- _WORK TO COMPLETE_
1 > Answer these questions from the early retirement article:
(a) Under Labour's previous plans, in what year would the national pension age for men rise to 66?
(b) What year has the Coalition earmarked for that increase?
(c) What does the Government cite as the main reason retirement ages need to rise?
2 > In the rows from the start through the line containing "Looking at the screenshot, I should tap(71, 105).", swap every "Given" for "Goal" and leave everything else as it is. Give back only those rows.

*** EXCERPTED TEXT

Retire early

Early Retirement

One of the biggest talking points to come out of the Coalition Government’s finance re-jig is the subject of pensions. The news that pension ages are to rise sooner, for both men and women, has been met with much disapproval, people simply don’t like the idea of working into their later years.

Labour’s previous plans had the national pension age for men rising to 66 in 2026, but now the Coalition has pushed that forward by a whole decade, earmarking 2016 as the appropriate time for the increase. Along with the raises, plans are already in motion to have the eventual age go up to 70.

The main reason such advances are being made is the fact that people are living longer. The Government cites increased life expectancy as the main reason why retirement ages need to rise, people are living for longer and thus creating a bigger strain on the Governments current pension resources.

But with all this talk about pensions and retirement ages there’s an important issue that people may forget-

You are free to retire whenever you want.

There are no laws or legislations that dictate you must work until a certain age, when you retire is completely up to you, the rules the government lays out are of course for their own pension plans, if you have the means to bypass this then the only restrictions on when you retire are your own personal savings.

As an expat you will actually find that your world works more in favour of an early retirement than that of your home resident friends. As with most things in our modern world it’s all about money. To enjoy a nice, relaxing and enjoyable early retirement you will need to be able to support yourself, free form the restricting shackles of a Government pension.

So if the idea of retiring early, spending more time with your loved ones, enjoying your hobbies and generally relaxing after a life of hard work appeals to you, then read on.

******
*** RECORD EXTRACTS

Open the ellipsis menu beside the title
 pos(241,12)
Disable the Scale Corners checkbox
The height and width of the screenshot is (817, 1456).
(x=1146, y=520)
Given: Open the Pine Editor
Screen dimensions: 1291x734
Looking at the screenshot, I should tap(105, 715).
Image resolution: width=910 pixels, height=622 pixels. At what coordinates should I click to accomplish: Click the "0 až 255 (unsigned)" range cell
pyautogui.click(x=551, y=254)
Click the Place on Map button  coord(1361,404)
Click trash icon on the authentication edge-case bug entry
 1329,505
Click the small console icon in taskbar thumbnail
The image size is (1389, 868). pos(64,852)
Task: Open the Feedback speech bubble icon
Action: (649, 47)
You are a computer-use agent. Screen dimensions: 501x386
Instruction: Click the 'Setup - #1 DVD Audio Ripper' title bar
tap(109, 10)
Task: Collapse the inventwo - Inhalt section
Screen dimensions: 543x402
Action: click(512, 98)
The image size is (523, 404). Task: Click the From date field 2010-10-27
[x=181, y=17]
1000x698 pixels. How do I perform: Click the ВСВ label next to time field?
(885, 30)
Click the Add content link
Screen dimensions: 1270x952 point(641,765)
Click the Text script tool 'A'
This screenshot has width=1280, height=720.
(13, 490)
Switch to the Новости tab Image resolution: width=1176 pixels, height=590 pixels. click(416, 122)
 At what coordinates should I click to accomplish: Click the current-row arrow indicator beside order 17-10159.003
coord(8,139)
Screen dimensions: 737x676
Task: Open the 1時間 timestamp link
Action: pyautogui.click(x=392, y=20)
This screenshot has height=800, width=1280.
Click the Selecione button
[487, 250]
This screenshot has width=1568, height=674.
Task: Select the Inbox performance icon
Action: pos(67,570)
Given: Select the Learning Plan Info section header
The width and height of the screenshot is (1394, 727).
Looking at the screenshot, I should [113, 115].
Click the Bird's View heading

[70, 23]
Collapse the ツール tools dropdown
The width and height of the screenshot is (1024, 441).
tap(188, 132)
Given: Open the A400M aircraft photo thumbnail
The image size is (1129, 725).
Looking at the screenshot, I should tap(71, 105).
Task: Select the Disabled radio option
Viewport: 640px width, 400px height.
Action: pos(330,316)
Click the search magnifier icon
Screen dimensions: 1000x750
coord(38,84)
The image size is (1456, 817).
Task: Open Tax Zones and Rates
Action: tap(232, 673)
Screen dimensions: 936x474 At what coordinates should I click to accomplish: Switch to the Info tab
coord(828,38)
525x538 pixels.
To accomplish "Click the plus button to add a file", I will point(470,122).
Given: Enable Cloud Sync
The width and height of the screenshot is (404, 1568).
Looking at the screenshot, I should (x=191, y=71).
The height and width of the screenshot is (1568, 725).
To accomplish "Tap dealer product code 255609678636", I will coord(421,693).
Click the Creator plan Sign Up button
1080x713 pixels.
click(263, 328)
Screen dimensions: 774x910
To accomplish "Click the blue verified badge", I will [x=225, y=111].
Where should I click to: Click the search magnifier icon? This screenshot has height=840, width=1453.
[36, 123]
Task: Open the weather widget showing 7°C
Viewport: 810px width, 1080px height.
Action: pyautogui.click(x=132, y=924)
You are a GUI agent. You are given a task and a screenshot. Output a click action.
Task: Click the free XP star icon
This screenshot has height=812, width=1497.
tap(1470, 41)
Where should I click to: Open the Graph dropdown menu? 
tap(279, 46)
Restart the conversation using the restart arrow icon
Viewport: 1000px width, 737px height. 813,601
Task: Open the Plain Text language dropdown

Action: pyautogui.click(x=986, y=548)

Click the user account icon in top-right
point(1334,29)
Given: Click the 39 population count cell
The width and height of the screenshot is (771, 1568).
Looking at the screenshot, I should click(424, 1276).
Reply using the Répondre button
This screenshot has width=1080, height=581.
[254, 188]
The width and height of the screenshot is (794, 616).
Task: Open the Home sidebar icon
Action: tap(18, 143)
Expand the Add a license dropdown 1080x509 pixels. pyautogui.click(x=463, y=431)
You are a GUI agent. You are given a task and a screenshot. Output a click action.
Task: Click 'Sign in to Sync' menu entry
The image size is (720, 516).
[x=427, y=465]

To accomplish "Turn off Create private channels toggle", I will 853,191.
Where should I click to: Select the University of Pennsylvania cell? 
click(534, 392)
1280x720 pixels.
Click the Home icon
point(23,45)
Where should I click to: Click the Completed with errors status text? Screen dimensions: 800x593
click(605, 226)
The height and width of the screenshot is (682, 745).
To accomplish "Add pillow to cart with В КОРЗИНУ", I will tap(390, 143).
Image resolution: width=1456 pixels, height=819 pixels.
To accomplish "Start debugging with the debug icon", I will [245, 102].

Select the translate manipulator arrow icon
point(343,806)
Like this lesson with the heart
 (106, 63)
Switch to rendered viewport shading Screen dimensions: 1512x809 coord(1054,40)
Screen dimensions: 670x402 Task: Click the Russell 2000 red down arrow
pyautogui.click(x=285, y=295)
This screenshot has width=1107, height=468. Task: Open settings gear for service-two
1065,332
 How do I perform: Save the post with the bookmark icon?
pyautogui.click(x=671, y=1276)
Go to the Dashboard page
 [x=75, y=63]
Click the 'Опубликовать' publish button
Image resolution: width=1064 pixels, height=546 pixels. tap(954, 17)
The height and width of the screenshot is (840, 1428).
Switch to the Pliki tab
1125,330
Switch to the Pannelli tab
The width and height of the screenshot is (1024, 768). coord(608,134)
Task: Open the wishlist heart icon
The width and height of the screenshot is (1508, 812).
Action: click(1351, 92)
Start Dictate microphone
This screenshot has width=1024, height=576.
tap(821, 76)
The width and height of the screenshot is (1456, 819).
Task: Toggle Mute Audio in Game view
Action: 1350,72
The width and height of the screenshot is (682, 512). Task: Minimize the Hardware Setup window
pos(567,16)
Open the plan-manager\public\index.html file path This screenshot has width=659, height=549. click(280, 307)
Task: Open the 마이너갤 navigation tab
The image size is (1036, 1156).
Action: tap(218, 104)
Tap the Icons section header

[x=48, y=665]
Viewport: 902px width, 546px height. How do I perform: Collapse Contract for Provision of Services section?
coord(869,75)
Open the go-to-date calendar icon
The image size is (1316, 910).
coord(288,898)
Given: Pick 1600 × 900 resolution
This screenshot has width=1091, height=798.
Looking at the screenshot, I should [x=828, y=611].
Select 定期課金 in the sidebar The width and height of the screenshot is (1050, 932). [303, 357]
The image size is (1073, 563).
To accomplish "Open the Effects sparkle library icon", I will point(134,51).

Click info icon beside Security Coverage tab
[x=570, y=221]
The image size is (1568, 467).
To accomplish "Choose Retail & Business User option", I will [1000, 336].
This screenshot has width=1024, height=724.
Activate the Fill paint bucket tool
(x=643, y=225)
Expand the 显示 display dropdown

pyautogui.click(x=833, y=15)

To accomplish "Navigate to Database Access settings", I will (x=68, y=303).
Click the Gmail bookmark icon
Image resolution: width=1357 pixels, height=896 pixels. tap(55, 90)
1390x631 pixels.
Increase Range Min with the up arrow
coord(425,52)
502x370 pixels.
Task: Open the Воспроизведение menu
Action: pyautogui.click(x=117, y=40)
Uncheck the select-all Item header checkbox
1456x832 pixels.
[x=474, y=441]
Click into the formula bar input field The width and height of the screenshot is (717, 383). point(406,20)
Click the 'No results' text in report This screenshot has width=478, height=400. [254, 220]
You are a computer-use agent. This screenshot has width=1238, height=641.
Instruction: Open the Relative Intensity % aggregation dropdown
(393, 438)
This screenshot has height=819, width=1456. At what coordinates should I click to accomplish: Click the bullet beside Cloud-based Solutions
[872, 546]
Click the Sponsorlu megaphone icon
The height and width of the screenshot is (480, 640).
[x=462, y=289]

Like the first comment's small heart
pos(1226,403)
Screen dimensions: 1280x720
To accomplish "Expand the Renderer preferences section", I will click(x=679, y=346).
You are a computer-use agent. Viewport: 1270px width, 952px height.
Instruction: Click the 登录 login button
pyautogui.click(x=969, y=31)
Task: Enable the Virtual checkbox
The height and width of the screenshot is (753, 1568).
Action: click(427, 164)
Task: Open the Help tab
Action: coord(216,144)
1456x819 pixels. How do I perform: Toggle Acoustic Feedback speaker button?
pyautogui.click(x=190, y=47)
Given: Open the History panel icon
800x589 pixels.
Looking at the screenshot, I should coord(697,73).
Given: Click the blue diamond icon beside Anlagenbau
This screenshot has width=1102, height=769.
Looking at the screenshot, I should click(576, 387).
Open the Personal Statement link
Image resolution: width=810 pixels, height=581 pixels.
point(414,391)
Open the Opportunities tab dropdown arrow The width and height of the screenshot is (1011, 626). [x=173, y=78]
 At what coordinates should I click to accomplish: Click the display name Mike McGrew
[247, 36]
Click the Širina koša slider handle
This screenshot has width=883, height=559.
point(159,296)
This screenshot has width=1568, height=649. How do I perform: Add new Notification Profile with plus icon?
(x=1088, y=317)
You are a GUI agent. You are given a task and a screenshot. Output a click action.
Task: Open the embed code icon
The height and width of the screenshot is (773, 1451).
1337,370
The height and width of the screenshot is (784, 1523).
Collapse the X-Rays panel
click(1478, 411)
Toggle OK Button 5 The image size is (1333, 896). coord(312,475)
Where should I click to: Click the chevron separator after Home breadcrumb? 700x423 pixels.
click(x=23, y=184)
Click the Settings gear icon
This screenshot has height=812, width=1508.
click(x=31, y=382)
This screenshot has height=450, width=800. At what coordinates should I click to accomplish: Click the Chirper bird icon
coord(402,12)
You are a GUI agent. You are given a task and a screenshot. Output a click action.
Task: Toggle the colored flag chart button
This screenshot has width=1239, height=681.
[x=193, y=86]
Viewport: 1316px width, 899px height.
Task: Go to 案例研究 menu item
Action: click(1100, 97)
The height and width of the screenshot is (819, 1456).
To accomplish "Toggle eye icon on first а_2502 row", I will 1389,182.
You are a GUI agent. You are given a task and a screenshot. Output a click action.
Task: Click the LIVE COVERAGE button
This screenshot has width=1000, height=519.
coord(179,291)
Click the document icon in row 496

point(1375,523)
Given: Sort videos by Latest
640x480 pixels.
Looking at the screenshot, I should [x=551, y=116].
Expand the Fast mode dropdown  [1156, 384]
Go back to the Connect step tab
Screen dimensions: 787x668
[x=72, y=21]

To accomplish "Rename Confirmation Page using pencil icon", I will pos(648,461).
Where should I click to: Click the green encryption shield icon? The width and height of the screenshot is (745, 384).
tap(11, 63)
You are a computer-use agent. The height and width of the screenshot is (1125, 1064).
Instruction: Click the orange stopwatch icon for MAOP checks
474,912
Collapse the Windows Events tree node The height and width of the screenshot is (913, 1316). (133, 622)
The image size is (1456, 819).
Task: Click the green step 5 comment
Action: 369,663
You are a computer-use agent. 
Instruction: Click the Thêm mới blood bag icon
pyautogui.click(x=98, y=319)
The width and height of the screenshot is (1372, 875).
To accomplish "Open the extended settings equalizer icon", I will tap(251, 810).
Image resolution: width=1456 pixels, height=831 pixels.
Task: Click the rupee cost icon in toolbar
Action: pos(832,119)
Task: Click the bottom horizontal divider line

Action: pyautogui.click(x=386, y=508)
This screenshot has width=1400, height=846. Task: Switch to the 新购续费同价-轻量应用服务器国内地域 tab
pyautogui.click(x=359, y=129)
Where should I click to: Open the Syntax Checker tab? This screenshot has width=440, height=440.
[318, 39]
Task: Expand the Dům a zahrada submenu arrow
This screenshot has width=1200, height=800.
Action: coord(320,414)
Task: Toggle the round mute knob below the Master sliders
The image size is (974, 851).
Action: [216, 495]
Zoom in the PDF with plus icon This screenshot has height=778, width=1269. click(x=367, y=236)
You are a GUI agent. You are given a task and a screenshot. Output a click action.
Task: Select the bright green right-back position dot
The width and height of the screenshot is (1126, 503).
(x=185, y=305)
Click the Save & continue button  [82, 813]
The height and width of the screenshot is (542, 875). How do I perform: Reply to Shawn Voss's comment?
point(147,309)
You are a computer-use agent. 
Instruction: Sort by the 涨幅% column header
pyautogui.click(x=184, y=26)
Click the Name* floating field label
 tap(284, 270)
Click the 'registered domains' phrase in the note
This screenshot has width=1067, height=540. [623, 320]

******

- _TASK SOLUTIONS_
1 >
(a) 2026
(b) 2016
(c) Increased life expectancy

2 >
Open the ellipsis menu beside the title
 pos(241,12)
Disable the Scale Corners checkbox
The height and width of the screenshot is (817, 1456).
(x=1146, y=520)
Goal: Open the Pine Editor
Screen dimensions: 1291x734
Looking at the screenshot, I should tap(105, 715).
Image resolution: width=910 pixels, height=622 pixels. At what coordinates should I click to accomplish: Click the "0 až 255 (unsigned)" range cell
pyautogui.click(x=551, y=254)
Click the Place on Map button  coord(1361,404)
Click trash icon on the authentication edge-case bug entry
 1329,505
Click the small console icon in taskbar thumbnail
The image size is (1389, 868). pos(64,852)
Task: Open the Feedback speech bubble icon
Action: (649, 47)
You are a computer-use agent. Screen dimensions: 501x386
Instruction: Click the 'Setup - #1 DVD Audio Ripper' title bar
tap(109, 10)
Task: Collapse the inventwo - Inhalt section
Screen dimensions: 543x402
Action: click(512, 98)
The image size is (523, 404). Task: Click the From date field 2010-10-27
[x=181, y=17]
1000x698 pixels. How do I perform: Click the ВСВ label next to time field?
(885, 30)
Click the Add content link
Screen dimensions: 1270x952 point(641,765)
Click the Text script tool 'A'
This screenshot has width=1280, height=720.
(13, 490)
Switch to the Новости tab Image resolution: width=1176 pixels, height=590 pixels. click(416, 122)
 At what coordinates should I click to accomplish: Click the current-row arrow indicator beside order 17-10159.003
coord(8,139)
Screen dimensions: 737x676
Task: Open the 1時間 timestamp link
Action: pyautogui.click(x=392, y=20)
This screenshot has height=800, width=1280.
Click the Selecione button
[487, 250]
This screenshot has width=1568, height=674.
Task: Select the Inbox performance icon
Action: pos(67,570)
Goal: Select the Learning Plan Info section header
The width and height of the screenshot is (1394, 727).
Looking at the screenshot, I should [113, 115].
Click the Bird's View heading

[70, 23]
Collapse the ツール tools dropdown
The width and height of the screenshot is (1024, 441).
tap(188, 132)
Goal: Open the A400M aircraft photo thumbnail
The image size is (1129, 725).
Looking at the screenshot, I should tap(71, 105).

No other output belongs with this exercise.